-- RECORD SET follows --
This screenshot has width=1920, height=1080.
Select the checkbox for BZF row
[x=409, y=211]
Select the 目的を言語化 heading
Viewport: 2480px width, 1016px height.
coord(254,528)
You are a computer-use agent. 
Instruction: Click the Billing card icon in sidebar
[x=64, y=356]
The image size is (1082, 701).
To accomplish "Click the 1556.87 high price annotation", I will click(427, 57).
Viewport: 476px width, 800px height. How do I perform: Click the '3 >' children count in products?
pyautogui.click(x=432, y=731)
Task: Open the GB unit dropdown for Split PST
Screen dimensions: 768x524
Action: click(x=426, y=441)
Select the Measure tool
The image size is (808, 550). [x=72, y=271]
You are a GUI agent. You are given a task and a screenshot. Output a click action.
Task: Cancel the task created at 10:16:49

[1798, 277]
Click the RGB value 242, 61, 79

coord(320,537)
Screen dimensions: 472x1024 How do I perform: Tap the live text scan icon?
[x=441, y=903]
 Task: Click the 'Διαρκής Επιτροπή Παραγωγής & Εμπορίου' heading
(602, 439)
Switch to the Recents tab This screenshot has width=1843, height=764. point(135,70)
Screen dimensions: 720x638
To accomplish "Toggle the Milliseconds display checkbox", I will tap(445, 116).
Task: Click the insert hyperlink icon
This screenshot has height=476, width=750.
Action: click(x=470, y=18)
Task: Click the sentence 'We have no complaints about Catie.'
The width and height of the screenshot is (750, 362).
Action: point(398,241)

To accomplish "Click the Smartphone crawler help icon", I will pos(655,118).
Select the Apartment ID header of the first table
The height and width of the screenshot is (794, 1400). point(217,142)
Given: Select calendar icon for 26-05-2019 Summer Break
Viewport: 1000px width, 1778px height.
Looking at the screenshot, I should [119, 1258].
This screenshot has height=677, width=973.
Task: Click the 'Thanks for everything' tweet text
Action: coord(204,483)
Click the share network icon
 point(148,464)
-- RECORD SET concluded --
THE TASK: From the line that contains "Screen dimensions: 720x638" down to the final line of the entries, print every line exactly as it is, and only those lines.

OUTPUT BELOW:
Screen dimensions: 720x638
To accomplish "Toggle the Milliseconds display checkbox", I will tap(445, 116).
Task: Click the insert hyperlink icon
This screenshot has height=476, width=750.
Action: click(x=470, y=18)
Task: Click the sentence 'We have no complaints about Catie.'
The width and height of the screenshot is (750, 362).
Action: point(398,241)

To accomplish "Click the Smartphone crawler help icon", I will pos(655,118).
Select the Apartment ID header of the first table
The height and width of the screenshot is (794, 1400). point(217,142)
Given: Select calendar icon for 26-05-2019 Summer Break
Viewport: 1000px width, 1778px height.
Looking at the screenshot, I should [119, 1258].
This screenshot has height=677, width=973.
Task: Click the 'Thanks for everything' tweet text
Action: coord(204,483)
Click the share network icon
 point(148,464)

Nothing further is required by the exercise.